Morris Raymond G, Jones Terry E, Goldsworthy Sharon J, Wagner Tasma J, Ho Helen, Horowitz John D
Department of Cardiology and Clinical Pharmacology, The Queen Elizabeth Hospital, South Australia.
Ther Drug Monit. 2006 Jun;28(3):454-7. doi: 10.1097/01.ftd.0000211818.35182.cb.
The authors present a case of an elderly female patient with heart failure and renal dysfunction treated with digoxin, where 2 commercial immunoassay methods (DRI, Microgenics, and DGNA, Dade Behring) showed a clinically very significant discrepancy on the same plasma sample, viz. 0.5 and 2.3 nmol/L, respectively. The sample was also referred to a third external laboratory that returned a result of 0.9 nmol/L using mFPIA (AxSYM, Abbott). Subsequent ultrafiltration (30,000 Dalton) on the sample essentially eliminated the difference, suggesting an interference from a large molecular weight compound(s), potentially the well-described digoxin-like immunoreactive substance(s) (DLIS).
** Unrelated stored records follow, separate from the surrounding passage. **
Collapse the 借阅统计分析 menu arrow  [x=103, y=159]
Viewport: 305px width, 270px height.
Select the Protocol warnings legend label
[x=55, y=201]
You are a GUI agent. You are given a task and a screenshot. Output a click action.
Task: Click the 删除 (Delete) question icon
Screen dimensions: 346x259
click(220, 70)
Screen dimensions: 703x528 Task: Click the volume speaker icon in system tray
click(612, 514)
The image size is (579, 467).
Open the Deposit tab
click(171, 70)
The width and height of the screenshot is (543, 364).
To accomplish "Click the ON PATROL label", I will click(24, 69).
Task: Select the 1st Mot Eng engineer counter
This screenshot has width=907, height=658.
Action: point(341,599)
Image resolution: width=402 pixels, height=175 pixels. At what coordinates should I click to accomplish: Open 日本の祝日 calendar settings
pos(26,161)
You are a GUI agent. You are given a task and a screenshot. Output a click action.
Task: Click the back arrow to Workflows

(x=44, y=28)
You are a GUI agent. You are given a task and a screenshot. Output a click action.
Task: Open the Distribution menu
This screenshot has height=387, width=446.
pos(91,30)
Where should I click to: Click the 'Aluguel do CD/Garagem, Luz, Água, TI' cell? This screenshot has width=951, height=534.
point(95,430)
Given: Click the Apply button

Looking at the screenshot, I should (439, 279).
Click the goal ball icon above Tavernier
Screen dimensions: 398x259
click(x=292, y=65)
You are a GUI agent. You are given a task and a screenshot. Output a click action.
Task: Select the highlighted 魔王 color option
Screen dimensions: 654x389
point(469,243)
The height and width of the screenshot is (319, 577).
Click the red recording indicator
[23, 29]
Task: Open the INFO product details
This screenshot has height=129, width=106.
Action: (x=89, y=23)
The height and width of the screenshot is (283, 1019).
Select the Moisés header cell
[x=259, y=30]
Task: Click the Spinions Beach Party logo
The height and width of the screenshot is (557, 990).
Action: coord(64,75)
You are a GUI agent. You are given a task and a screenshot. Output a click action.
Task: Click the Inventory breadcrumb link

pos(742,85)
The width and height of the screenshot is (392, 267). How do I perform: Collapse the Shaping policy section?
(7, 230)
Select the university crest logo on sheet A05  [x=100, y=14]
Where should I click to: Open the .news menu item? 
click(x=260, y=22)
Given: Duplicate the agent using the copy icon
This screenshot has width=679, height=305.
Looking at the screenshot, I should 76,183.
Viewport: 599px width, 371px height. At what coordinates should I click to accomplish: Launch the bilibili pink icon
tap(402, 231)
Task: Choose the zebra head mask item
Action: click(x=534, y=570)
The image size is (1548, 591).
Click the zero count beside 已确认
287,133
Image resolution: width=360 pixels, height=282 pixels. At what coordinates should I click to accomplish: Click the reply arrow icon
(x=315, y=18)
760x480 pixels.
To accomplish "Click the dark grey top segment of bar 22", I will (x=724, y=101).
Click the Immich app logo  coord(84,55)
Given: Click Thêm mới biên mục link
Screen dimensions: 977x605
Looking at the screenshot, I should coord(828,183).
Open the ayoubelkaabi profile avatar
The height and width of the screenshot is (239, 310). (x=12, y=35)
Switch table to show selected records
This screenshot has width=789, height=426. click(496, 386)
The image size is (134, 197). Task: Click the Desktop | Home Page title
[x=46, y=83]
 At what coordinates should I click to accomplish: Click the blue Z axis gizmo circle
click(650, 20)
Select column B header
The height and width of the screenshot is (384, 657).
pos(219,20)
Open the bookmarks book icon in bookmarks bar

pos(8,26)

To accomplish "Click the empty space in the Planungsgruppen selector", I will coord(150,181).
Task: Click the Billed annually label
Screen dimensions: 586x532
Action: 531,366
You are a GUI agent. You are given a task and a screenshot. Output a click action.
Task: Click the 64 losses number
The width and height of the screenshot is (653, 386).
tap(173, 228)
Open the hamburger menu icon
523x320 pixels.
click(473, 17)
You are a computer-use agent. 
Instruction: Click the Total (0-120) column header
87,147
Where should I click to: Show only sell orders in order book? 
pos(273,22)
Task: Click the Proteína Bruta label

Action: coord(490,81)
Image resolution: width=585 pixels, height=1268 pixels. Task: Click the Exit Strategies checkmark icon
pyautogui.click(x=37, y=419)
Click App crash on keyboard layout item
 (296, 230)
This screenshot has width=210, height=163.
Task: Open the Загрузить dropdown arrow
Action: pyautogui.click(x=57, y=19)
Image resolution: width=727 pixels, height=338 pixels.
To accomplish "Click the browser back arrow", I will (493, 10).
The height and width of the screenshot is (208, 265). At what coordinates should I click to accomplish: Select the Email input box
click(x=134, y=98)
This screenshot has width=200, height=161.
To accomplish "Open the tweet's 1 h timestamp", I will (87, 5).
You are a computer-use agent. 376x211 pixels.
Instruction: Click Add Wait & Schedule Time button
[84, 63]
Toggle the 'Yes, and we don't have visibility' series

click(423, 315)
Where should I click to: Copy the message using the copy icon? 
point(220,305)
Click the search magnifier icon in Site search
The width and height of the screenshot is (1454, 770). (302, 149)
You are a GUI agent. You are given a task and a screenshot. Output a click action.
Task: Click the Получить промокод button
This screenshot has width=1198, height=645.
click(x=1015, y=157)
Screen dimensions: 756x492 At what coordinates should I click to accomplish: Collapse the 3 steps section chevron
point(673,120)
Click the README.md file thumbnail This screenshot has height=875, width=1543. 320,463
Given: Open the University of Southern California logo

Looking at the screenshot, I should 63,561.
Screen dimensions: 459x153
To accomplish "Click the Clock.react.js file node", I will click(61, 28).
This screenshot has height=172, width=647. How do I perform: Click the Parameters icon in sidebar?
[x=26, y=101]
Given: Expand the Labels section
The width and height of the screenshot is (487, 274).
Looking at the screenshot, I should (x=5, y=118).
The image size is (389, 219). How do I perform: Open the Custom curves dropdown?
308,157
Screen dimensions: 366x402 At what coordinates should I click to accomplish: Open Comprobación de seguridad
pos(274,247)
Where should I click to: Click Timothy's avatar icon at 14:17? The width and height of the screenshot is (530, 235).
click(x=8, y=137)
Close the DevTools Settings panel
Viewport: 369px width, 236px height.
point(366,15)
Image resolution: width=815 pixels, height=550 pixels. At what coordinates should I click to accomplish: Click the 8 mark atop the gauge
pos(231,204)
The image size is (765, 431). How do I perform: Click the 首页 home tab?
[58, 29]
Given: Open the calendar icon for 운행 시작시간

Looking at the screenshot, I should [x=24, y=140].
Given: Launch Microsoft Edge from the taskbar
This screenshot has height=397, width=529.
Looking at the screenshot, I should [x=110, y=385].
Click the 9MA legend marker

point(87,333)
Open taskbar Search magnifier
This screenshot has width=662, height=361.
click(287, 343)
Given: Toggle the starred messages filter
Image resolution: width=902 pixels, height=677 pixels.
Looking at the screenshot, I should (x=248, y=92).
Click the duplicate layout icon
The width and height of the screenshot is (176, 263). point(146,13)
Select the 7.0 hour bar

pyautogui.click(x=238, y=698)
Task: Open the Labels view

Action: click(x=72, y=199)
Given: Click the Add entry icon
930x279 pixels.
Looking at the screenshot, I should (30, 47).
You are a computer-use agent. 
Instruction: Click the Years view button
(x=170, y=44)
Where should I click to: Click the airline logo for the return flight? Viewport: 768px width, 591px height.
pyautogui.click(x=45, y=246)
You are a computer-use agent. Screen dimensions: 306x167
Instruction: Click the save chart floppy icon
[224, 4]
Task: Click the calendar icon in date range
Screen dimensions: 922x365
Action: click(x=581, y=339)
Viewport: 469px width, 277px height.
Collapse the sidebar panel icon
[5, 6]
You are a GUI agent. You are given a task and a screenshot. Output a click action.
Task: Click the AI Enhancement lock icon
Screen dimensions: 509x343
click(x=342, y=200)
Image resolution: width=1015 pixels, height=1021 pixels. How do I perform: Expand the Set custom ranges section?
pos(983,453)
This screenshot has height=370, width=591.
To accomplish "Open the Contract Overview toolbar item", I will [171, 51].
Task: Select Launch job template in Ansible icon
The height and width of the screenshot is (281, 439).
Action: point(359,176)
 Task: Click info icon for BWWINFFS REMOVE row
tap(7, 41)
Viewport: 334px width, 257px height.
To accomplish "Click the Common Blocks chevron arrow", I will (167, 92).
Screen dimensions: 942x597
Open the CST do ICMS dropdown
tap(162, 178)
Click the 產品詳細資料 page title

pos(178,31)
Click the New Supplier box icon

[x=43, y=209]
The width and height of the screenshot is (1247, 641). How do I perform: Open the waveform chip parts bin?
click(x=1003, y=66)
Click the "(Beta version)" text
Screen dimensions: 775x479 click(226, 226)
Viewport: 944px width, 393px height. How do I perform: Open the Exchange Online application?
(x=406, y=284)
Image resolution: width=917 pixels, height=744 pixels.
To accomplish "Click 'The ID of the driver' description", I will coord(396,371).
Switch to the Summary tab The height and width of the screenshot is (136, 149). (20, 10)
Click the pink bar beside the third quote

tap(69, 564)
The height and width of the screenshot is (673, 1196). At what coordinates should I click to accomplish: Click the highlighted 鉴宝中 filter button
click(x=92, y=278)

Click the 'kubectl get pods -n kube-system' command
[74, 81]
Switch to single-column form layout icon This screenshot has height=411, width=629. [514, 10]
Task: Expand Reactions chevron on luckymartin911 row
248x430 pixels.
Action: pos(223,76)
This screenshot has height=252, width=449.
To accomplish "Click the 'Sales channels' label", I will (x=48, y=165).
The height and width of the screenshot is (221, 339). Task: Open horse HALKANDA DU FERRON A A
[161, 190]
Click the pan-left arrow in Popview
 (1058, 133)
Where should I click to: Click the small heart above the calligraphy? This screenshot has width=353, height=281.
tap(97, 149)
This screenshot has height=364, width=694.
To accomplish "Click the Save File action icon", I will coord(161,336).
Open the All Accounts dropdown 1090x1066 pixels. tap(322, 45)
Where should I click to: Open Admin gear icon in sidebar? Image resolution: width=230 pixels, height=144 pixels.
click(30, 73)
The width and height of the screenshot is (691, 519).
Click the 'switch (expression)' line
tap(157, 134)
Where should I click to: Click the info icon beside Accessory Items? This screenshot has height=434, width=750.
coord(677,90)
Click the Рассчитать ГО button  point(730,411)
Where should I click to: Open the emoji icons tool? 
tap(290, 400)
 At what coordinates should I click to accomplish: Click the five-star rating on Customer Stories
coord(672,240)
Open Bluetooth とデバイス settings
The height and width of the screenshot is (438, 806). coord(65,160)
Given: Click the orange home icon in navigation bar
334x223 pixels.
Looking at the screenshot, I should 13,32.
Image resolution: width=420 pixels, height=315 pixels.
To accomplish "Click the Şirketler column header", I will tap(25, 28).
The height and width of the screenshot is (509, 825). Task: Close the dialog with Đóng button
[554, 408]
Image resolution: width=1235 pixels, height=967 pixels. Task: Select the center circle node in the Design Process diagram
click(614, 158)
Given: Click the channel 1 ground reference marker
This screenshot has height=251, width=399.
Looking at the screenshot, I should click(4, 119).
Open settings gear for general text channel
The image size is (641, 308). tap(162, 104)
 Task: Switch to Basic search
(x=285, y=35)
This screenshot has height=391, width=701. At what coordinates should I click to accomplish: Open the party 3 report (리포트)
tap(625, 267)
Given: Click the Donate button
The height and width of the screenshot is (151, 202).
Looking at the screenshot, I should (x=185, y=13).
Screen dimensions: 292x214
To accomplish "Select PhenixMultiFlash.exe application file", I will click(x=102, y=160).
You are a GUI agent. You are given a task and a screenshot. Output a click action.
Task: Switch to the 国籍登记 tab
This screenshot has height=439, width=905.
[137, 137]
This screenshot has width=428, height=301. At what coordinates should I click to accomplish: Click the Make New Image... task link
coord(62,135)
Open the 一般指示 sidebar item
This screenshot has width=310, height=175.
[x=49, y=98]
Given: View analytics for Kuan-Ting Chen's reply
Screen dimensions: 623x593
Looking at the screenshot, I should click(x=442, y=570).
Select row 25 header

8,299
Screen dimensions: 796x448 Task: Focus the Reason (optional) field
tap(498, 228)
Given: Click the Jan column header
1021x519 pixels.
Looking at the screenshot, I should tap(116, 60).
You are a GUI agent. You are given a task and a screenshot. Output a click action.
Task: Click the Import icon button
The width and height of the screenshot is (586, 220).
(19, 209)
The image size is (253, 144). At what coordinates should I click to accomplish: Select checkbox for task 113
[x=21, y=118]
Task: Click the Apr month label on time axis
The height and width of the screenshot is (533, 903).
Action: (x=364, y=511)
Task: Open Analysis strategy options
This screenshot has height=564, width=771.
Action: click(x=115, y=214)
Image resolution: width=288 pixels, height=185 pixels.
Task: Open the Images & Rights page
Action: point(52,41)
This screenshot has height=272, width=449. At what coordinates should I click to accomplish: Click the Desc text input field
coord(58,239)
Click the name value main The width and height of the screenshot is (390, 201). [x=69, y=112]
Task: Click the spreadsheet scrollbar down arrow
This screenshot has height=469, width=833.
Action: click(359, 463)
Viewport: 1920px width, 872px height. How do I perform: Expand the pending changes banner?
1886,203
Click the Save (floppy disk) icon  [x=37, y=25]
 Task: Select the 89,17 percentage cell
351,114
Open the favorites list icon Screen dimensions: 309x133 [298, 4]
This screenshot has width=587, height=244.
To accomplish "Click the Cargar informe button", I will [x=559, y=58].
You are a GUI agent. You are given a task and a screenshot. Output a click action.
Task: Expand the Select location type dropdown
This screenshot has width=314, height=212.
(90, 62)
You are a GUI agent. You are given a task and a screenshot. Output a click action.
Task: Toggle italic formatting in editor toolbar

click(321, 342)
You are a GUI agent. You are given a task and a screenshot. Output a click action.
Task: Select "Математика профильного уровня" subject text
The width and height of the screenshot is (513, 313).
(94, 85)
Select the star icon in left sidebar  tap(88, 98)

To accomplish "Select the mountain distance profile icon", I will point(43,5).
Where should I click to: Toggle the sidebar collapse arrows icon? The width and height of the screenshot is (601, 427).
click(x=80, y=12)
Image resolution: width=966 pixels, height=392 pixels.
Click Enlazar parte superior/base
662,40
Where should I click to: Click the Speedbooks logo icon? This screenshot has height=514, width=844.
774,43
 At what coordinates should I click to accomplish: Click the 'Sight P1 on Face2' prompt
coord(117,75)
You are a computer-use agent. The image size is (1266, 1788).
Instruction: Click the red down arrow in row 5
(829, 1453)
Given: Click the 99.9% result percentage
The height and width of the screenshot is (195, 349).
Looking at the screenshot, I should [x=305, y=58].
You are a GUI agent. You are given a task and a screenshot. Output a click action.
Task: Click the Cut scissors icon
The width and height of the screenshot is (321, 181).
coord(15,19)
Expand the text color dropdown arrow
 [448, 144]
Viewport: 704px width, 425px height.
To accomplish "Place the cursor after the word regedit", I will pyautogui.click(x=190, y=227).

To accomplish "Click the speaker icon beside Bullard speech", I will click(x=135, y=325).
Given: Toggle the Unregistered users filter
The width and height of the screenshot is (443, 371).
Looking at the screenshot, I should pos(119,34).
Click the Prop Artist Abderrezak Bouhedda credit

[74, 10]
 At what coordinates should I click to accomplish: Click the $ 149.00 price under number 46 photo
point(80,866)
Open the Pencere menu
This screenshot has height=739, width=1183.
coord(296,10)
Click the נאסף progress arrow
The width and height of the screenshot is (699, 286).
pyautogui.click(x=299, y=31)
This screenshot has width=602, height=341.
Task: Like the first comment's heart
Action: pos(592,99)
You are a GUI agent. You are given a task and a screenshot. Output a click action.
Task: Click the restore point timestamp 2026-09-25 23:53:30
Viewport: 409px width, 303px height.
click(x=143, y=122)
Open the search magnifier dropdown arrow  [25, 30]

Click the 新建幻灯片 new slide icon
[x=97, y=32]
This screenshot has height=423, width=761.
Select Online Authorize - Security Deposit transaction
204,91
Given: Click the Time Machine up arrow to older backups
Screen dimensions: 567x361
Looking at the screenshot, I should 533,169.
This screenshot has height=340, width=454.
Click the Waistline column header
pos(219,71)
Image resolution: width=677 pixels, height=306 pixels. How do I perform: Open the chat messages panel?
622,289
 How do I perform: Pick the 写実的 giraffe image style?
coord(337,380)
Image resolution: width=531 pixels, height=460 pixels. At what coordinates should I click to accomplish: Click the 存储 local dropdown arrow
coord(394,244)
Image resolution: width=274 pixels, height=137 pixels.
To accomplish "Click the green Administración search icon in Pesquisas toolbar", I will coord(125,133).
Although further study is required to verify that the DLIS implicated was indeed the interfering species, it does again highlight the importance of careful method selection in the clinical therapeutic drug monitoring laboratory to ensure that such well-established potential problems do not result in inappropriate dosage reduction with consequent lack of adequate drug exposure and serious clinical sequelae.